Pengacara publik dari Lembaga Bantuan Hukum Jakarta, Pratiwi Febry, mempertanyakan munculnya PP Pengupahan ini. Sebab, pemerintah melupakan asas keterbukaan lantaran tidak membuka ruang dialog kepada buruh dan melupakan mekanisme tripartit.
“PP yang mengatur tentang pengupahan yang besaran upahnya ditentukan oleh pemerintah pusat sangat bertolak belakang. Ini menunjukkan pemerintah telah menyimpang dari UU Nomor 13 Tahun 2003 tentang Ketenagakerjaan dan UU Tripartit terkait pengupahan,” katanya di Jakarta, Selasa (3/11).
Dia menjelaskan, dalam UU Ketenagakerjaan, terutama Pasal 89, menyatakan penentuan upah minimum dilakukan oleh gubernur setelah mempertimbangkan rekomendasi dari Dewan Pengupahan Provinsi yang terdiri atas perwakilan buruh, pengusaha, dana bupati/wali kota.
“PP tentang Pengupahan ini jelas cacat secara formil karena bertentangan dengan Undang-Undang Ketenagakerjaan.

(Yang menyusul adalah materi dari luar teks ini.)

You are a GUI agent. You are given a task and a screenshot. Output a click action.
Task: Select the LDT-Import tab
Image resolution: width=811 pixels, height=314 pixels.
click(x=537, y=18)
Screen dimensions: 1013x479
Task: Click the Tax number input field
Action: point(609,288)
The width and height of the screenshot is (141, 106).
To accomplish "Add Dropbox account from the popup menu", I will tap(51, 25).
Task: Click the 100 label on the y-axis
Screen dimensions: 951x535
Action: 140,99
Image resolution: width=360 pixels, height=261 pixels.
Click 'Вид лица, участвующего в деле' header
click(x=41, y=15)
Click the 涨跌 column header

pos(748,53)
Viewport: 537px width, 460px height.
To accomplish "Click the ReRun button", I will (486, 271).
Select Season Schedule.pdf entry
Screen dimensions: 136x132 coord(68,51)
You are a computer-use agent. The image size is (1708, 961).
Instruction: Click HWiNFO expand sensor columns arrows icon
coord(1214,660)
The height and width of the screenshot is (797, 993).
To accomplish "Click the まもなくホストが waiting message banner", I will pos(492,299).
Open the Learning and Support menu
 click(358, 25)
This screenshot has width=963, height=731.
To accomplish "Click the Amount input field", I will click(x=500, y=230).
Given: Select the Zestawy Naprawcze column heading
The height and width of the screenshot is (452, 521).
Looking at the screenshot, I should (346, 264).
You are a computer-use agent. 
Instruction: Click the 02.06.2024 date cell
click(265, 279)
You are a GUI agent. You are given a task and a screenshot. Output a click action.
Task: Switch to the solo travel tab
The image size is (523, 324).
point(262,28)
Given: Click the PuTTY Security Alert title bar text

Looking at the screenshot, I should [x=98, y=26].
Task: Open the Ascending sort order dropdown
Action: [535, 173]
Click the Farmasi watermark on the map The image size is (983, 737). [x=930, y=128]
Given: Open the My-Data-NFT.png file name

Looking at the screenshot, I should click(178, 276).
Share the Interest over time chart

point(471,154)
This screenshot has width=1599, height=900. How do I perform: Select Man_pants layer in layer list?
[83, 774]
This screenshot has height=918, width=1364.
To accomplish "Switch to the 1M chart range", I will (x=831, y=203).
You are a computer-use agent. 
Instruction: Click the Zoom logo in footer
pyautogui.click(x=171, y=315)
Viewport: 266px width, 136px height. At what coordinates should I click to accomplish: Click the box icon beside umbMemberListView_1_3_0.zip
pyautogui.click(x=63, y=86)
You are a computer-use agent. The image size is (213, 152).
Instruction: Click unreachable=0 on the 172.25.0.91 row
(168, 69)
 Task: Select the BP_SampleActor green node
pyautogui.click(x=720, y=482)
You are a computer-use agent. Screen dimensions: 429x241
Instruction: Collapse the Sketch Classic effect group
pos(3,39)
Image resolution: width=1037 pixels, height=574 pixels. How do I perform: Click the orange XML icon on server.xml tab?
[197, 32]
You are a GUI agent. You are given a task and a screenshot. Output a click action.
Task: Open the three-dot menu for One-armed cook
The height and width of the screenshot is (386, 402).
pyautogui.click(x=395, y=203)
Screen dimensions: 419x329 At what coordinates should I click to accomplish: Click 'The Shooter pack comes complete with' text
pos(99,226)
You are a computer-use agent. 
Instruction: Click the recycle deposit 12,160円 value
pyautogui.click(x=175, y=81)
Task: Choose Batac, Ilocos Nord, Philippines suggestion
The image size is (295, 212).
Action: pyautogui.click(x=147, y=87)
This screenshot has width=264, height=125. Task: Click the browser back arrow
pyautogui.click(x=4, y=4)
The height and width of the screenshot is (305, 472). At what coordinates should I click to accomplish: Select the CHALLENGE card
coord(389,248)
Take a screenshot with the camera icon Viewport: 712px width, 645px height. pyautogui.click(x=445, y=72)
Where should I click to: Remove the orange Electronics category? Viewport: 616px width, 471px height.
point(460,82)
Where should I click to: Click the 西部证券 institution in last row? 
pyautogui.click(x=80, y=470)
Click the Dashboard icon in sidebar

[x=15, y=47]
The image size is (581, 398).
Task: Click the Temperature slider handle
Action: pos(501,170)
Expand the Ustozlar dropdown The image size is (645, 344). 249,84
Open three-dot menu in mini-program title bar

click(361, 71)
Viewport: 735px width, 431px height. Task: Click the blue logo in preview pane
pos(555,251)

Padahal, undang-undang sifatnya jauh lebih tinggi ketimbang PP,” tuturnya.
Menurut Pratiwi, PP Pengupahan yang dibentuk pemerintah sangat jelas menunjukkan bahwa keberpihakan pemerintah hanya kepada pengusaha, sementara nasib buruh terabaikan. Peraturan yang berat sebelah ini tentu menimbulkan ketidakpastian bagi buruh, namun tidak bagi pengusaha.
“Padahal dalam membuat suatu kebijakan pemerintah seharusnya tidak boleh berpihak kepada satu pihak saja. Kebijakan seharusnya dibuat secara adil dan tidak berlawanan satu sama lain,” tuturnya. “Karenanya pemerintah perlu mengakomodasi suara dari berbagai pihak. Sebab, hadirnya negara merupakan jalan tengah menyelesaikan masalah, bukan justru memperuncing masalah.”
Sementara itu, Indrasari Tjandraningsih, peneliti senior pusat analisis sosial dari Akatiga, mengatakan pemerintah tidak bisa serta merta menyamakan besaran upah minimum di setiap provinsi. Mengacu pada UU Ketenagakerjaan, upah minimum di setiap kabupaten berbeda karena pemenuhan kebutuhan hidup layak (KHL) di setiap kabupaten juga berbeda.
“Maka, tak heran jika masih ada beberapa daerah yang menyatakan tidak mengikuti anjuran pemerintah pada tahun depan. Dalam menentukan besaran upah, Bandung, Sidoarjo, dan beberapa daerah lainnya, misalnya, tidak mengacu pada PP Nomor 78 ini. Karena memang kebutuhan di masing-masing daerah berbeda,” kata Indrasari.